Stored data entries:
+-------+
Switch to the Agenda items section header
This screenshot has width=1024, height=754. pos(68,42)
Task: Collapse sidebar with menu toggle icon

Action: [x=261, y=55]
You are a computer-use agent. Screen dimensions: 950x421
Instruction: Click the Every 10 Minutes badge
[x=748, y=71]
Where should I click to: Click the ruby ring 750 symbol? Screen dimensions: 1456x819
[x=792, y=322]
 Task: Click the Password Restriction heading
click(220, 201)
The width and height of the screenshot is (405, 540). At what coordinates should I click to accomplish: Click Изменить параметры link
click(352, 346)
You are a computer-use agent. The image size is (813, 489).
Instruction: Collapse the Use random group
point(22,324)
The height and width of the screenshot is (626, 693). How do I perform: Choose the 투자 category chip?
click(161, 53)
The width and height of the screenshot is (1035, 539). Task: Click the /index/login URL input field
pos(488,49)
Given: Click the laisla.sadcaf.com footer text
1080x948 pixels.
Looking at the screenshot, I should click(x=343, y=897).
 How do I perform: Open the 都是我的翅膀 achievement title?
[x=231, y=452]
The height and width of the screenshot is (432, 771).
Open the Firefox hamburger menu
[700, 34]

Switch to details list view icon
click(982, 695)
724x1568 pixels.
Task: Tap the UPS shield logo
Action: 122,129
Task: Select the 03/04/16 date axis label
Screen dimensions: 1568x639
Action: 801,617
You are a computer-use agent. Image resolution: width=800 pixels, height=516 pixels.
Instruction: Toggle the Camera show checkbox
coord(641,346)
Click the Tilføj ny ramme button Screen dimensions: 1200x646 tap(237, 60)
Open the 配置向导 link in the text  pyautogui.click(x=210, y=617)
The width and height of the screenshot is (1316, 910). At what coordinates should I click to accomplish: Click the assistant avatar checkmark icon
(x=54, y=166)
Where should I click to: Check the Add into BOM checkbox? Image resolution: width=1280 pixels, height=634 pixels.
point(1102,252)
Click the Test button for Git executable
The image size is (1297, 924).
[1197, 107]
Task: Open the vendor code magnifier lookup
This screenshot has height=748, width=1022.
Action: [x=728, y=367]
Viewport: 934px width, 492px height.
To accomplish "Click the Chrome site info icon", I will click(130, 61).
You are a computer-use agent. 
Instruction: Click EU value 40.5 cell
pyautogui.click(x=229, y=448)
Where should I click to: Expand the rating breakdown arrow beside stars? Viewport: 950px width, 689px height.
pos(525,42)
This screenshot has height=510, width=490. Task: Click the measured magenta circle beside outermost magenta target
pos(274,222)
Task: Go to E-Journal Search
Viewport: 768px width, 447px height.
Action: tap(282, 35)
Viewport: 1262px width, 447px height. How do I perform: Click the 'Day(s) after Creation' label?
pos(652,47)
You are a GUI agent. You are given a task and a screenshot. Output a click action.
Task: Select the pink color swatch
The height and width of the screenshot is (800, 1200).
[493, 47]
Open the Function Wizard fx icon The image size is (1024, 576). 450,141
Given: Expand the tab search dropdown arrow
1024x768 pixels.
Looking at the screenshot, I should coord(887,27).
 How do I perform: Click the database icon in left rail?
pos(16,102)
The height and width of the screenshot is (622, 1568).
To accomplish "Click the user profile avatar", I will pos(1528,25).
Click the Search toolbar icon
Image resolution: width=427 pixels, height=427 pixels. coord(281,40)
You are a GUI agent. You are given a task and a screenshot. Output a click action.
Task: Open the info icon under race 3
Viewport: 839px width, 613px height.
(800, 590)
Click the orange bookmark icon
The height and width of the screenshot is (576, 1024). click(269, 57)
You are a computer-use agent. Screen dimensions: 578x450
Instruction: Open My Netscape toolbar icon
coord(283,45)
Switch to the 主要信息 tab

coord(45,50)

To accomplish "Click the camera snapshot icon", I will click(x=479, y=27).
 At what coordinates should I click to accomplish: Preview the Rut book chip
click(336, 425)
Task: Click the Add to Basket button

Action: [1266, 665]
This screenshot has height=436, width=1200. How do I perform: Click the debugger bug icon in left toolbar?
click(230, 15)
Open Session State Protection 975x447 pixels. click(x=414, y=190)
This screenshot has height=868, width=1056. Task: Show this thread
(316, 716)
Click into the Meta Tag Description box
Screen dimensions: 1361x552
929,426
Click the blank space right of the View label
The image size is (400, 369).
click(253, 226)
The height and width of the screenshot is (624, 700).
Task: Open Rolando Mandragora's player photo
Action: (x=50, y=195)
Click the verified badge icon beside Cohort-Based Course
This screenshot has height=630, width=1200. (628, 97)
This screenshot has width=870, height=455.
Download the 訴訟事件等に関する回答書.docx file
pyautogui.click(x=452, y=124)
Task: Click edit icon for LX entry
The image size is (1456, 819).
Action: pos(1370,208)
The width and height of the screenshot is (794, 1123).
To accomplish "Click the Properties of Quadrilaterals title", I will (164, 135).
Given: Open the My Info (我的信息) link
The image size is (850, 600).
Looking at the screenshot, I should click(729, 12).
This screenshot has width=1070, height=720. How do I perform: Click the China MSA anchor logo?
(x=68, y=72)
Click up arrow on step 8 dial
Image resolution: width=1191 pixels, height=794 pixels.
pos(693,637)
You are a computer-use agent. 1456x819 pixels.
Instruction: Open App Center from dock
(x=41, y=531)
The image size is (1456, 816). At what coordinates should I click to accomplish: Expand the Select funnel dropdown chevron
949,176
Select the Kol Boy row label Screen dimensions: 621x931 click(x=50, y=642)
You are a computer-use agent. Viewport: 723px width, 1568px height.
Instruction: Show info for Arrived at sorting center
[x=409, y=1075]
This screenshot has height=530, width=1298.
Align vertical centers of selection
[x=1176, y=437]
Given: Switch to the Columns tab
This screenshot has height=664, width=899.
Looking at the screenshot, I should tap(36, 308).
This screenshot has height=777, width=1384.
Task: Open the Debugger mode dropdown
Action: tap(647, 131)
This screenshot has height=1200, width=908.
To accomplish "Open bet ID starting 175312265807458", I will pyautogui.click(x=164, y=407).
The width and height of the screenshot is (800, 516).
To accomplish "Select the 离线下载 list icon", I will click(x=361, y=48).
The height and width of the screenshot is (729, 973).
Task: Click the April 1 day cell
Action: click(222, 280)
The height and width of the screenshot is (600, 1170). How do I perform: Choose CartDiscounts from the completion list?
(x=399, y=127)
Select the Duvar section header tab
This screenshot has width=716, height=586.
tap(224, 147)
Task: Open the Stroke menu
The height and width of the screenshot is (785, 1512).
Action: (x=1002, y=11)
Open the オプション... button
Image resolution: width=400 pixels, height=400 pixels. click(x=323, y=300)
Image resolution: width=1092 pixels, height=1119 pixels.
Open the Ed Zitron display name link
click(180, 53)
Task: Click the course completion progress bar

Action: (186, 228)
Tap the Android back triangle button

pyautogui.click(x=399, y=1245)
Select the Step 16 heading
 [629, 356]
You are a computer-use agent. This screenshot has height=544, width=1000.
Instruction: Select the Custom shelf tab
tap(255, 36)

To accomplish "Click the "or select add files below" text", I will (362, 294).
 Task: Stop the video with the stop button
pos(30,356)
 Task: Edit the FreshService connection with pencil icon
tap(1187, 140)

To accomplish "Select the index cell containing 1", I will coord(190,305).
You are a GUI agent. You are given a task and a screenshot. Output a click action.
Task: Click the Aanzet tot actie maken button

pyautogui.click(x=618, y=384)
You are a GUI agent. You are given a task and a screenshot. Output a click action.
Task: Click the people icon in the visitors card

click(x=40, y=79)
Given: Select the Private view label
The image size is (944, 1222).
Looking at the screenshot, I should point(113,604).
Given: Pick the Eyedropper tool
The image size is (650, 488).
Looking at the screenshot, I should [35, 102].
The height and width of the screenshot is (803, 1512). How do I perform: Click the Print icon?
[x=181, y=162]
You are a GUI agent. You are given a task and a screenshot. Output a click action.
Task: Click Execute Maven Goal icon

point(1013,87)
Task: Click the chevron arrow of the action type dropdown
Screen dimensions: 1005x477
+-------+
• ABOUT THIS TASK:
Once you find the line with "Task: Open the vendor code magnifier lookup" above, print it and every line after it up to and including the line with "Task: Go to E-Journal Search", exactly as written and nothing else.

• RESPONSE FOR THIS EXERCISE:
Task: Open the vendor code magnifier lookup
This screenshot has height=748, width=1022.
Action: [x=728, y=367]
Viewport: 934px width, 492px height.
To accomplish "Click the Chrome site info icon", I will click(130, 61).
You are a computer-use agent. 
Instruction: Click EU value 40.5 cell
pyautogui.click(x=229, y=448)
Where should I click to: Expand the rating breakdown arrow beside stars? Viewport: 950px width, 689px height.
pos(525,42)
This screenshot has height=510, width=490. Task: Click the measured magenta circle beside outermost magenta target
pos(274,222)
Task: Go to E-Journal Search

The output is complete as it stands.